In the torture memos, medical professionals pop up repeatedly. They define and refine torture techniques, and sometimes they are even in the room to be sure that torture procedures are applied to maximum effect. This conduct clearly violates the law and professional ethics standards. Yet while an ethics review of lawyers is now underway—and the process has now been passed from the Justice Department to bar ethics bodies—the doctors and psychologists who helped create and run the Bush-era torture system continue to escape responsibility. Leonard Rubenstein and Stephen Xenakis write in the New York Times:
Psychologists and at least one doctor designed or recommended coercive interrogation methods including sleep deprivation, stress positions, isolation and waterboarding. The military’s Behavioral Science Consultation Teams evaluated detainees, consulted their medical records to ascertain vulnerabilities and advised interrogators when to push harder for intelligence information. Psychologists designed a program for new arrivals at Guantánamo that kept them in isolation to “enhance and exploit” their “disorientation and disorganization.” Medical officials monitored interrogations and ordered medical interventions so they could continue even when the detainee was in obvious distress. In one case, an interrogation log obtained by Time magazine shows, a medical corpsman ordered intravenous fluids to be administered to a dehydrated detainee even as loud music was played to deprive him of sleep. When the C.I.A.’s inspector general challenged these “enhanced interrogation” methods, the agency’s Office of Medical Services was brought in to determine, in consultation with the Justice Department, whether the techniques inflicted severe mental pain or suffering, the legal definition of torture. Once again, doctors played a critical role, providing professional opinions that no severe pain or suffering was being inflicted…
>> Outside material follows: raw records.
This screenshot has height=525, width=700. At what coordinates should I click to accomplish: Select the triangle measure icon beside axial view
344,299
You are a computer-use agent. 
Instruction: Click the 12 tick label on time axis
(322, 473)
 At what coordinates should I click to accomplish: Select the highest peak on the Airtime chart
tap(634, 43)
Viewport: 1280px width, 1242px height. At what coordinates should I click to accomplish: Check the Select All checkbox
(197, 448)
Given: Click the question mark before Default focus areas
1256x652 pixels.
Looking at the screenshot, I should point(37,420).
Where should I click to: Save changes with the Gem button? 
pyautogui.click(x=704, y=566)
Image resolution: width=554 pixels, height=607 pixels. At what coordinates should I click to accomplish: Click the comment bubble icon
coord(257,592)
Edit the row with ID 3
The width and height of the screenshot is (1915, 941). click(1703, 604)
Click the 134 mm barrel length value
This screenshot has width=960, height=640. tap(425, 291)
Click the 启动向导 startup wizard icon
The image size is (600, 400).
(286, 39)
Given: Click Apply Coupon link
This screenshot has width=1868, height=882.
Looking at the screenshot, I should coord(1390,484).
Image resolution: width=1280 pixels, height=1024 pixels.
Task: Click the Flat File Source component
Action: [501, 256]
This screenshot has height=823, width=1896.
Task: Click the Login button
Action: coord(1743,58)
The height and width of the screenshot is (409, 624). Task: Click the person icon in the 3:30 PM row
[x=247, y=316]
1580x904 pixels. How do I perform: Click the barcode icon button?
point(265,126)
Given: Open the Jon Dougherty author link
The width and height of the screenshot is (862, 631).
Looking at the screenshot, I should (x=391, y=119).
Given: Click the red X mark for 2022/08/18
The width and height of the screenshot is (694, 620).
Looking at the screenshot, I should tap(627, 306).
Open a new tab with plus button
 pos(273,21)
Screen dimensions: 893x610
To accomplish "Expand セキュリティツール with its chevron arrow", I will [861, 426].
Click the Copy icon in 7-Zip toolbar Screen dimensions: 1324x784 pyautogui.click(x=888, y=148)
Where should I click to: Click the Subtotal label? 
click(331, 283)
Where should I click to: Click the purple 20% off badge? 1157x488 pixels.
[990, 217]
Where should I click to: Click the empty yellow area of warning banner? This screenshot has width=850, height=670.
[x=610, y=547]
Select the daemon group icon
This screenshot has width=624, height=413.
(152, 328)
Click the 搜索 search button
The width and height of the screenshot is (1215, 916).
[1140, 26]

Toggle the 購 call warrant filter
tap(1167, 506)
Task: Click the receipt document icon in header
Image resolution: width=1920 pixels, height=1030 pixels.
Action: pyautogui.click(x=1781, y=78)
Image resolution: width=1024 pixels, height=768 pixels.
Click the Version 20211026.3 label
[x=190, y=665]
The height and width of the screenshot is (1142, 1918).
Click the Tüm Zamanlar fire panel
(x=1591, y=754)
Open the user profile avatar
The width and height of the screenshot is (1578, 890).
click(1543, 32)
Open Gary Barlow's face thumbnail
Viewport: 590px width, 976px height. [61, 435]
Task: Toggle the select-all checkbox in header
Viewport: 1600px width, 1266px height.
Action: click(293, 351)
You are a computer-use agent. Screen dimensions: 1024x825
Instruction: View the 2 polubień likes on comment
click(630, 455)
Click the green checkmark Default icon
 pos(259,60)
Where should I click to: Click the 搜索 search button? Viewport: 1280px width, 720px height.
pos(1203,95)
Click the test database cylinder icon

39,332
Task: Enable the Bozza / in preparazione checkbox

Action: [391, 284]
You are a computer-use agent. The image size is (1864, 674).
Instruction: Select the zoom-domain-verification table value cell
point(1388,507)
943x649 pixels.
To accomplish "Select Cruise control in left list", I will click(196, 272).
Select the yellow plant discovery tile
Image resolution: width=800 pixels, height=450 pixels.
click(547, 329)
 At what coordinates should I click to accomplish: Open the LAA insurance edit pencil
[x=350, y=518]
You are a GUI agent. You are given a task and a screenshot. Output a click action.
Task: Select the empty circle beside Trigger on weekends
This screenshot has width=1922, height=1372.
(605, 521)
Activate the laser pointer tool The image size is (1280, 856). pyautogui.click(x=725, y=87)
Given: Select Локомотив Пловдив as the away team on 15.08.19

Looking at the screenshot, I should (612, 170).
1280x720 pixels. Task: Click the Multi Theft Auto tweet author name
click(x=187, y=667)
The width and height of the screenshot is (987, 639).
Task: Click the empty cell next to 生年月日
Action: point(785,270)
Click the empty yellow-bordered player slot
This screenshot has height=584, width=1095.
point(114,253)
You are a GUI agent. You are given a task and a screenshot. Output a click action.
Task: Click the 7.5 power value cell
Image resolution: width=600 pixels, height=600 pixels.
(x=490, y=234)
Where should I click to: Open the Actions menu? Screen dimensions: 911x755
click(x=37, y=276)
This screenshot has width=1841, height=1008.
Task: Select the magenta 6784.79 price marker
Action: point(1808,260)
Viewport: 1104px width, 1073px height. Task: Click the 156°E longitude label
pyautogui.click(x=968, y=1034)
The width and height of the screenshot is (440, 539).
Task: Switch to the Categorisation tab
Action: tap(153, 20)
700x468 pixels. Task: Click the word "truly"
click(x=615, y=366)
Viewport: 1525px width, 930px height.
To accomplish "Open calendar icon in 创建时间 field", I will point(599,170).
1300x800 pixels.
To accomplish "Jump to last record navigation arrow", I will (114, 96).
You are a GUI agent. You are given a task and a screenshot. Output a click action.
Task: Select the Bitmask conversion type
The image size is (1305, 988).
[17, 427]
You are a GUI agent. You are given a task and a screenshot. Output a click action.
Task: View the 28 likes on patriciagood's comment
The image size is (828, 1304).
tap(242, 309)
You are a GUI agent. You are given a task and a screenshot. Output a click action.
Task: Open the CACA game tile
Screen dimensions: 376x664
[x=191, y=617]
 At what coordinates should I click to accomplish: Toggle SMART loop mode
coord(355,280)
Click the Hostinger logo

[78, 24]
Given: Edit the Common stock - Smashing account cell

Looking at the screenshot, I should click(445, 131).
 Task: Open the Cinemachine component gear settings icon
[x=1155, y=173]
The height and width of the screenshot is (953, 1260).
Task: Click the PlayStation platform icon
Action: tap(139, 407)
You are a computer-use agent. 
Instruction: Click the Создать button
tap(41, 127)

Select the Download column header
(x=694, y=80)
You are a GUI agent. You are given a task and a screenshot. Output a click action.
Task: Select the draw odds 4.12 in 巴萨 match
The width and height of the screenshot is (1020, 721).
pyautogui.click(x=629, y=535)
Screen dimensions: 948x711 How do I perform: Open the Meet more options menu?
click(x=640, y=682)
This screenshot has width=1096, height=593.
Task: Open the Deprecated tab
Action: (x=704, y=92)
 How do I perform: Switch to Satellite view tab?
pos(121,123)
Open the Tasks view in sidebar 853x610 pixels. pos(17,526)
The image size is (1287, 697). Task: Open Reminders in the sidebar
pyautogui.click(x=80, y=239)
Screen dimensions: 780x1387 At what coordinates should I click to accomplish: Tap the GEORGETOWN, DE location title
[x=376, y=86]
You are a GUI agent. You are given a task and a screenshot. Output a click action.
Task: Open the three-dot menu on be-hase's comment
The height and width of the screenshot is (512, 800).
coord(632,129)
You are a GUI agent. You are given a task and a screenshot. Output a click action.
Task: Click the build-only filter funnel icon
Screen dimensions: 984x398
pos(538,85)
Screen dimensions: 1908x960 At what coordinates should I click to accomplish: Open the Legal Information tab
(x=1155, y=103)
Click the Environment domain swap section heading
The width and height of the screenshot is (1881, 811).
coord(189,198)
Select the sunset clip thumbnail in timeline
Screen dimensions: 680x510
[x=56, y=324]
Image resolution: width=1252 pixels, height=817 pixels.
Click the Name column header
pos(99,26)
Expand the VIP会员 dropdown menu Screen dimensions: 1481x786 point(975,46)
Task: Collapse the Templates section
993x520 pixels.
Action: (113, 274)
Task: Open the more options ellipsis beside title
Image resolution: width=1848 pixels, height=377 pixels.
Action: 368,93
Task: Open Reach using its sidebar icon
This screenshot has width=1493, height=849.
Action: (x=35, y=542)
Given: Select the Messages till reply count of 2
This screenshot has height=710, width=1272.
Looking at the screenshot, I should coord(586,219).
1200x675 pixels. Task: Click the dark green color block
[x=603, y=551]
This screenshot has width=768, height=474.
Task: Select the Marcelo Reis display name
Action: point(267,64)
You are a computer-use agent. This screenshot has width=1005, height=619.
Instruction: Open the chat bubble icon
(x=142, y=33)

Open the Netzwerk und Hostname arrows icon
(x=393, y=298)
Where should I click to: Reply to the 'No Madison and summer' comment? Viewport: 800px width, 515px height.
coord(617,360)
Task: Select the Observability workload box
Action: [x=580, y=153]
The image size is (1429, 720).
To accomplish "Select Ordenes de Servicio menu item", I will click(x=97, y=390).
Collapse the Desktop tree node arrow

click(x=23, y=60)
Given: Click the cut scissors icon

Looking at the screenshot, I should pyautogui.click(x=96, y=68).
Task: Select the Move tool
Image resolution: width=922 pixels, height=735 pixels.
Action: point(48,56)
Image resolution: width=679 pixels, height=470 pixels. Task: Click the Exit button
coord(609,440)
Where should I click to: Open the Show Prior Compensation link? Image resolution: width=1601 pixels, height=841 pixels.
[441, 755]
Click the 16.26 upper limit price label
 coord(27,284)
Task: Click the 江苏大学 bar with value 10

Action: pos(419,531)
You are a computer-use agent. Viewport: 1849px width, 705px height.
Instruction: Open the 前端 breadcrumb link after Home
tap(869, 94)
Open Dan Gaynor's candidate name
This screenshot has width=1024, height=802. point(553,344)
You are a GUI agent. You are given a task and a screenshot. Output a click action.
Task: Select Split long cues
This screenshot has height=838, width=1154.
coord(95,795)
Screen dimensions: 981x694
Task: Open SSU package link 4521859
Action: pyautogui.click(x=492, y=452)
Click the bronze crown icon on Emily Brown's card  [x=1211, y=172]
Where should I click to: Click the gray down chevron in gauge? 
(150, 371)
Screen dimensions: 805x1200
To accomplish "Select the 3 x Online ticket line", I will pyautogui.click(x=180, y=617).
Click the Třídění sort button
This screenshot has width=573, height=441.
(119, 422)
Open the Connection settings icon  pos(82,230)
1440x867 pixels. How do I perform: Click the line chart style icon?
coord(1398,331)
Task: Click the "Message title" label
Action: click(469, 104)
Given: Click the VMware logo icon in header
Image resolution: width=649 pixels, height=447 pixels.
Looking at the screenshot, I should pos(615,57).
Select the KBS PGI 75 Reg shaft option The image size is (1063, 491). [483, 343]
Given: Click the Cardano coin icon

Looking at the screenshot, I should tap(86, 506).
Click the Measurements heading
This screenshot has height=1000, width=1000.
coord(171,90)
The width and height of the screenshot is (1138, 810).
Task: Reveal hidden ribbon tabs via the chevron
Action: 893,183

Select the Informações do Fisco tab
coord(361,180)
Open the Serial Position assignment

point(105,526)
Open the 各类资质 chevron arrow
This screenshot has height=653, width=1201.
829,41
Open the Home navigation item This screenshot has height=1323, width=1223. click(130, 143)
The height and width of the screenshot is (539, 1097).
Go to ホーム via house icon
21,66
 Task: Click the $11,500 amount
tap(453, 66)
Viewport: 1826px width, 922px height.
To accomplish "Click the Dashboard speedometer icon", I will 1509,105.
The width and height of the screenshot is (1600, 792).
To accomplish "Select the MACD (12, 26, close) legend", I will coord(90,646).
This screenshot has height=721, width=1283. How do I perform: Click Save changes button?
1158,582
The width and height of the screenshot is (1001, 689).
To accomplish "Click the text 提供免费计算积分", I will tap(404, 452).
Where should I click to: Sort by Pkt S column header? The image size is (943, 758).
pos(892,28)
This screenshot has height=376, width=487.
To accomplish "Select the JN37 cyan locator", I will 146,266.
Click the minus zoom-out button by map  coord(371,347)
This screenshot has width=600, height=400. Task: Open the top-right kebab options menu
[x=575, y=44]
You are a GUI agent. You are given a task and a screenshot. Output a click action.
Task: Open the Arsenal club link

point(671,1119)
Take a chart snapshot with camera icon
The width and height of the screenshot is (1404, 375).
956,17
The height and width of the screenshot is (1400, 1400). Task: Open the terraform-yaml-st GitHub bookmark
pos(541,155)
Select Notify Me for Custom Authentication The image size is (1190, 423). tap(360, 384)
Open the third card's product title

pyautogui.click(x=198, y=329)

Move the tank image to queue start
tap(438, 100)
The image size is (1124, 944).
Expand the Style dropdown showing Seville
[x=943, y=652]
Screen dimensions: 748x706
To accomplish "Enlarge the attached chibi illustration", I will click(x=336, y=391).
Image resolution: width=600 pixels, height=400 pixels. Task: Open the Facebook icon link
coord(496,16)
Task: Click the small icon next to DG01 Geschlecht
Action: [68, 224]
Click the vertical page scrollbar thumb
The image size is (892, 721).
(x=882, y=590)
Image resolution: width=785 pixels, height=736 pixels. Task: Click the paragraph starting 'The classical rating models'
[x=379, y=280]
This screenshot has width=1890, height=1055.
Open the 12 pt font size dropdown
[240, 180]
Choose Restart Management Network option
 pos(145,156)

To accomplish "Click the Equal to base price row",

The shabbiness of the medical judgments, though, pales in comparison to the ethical breaches by the doctors and psychologists involved. Health professionals have a responsibility extending well beyond nonparticipation in torture; the historic maxim is, after all, “First do no harm.” These health professionals did the polar opposite. Nevertheless, no agency — not the Pentagon, the C.I.A., state licensing boards or professional medical societies — has initiated any action to investigate, much less discipline, these individuals. They have ignored the gross and appalling violations by medical personnel. This is an unconscionable disservice to the thousands of ethical doctors and psychologists in the country’s service. It is not too late to begin investigations. They should start now.
There has been some slow progress among professional organizations. One of the most recalcitrant, the American Psychological Association, has responded to criticism of its adoption of a version of the Nuremberg defense (protecting psychologists who rely on legal interpretations like those furnished by Yoo and Bybee) by stripping it back out and restoring the old ethics rule. But APA has yet to take any disciplinary steps against the psychologists who played key roles in arranging and administering the torture program.
The process needs to start with the full disclosure of the identities of the medical professionals who were involved in the torture system, especially within the CIA and Department of Defense. Americans need to know about the qualifications and experiences of the medical personnel who serve them, and that includes knowing how seriously they treat their professional ethics obligations.